(Work to complete) Looking at the listing below, give the number of lines in which the string "compose" appears, and add nothing else.

-------- Extracted material --------

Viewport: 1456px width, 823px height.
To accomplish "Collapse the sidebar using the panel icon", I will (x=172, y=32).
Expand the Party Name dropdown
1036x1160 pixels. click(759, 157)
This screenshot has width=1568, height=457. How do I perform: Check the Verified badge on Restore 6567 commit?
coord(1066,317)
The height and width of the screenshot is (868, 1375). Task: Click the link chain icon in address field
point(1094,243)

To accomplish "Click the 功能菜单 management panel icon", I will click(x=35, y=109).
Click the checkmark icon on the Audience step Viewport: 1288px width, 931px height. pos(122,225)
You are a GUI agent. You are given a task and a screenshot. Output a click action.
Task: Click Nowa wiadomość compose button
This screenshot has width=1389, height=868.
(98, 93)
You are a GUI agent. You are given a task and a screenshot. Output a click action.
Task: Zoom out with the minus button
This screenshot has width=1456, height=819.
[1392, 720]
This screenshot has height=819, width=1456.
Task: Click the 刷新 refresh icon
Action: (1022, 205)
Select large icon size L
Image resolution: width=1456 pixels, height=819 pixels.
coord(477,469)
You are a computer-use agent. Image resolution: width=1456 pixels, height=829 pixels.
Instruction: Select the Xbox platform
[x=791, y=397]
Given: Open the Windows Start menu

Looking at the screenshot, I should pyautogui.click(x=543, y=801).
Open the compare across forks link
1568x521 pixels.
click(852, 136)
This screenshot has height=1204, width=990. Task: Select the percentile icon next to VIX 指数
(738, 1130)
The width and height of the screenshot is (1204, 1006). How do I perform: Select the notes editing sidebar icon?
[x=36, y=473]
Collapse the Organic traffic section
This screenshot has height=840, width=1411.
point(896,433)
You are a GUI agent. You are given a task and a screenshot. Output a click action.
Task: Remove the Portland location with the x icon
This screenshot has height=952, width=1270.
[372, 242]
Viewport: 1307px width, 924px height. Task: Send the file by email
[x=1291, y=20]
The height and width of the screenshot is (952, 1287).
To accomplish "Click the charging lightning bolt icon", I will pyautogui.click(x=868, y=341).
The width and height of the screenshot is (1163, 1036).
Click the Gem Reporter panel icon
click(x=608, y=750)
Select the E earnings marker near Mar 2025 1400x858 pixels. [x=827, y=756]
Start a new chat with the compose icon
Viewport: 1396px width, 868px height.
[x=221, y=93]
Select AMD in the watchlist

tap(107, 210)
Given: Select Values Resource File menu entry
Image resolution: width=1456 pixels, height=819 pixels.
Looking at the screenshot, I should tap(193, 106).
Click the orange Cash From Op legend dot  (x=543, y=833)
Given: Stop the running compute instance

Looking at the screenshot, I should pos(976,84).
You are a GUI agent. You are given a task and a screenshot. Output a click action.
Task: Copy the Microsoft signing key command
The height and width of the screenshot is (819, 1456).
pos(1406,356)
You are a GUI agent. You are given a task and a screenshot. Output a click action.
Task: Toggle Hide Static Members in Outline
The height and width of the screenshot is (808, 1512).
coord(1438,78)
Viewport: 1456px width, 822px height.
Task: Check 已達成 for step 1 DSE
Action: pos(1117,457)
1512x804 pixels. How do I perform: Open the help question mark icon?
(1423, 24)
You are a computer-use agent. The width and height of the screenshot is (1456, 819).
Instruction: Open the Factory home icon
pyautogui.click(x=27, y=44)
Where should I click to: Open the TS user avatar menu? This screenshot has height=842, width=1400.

--------

(Your solution) 2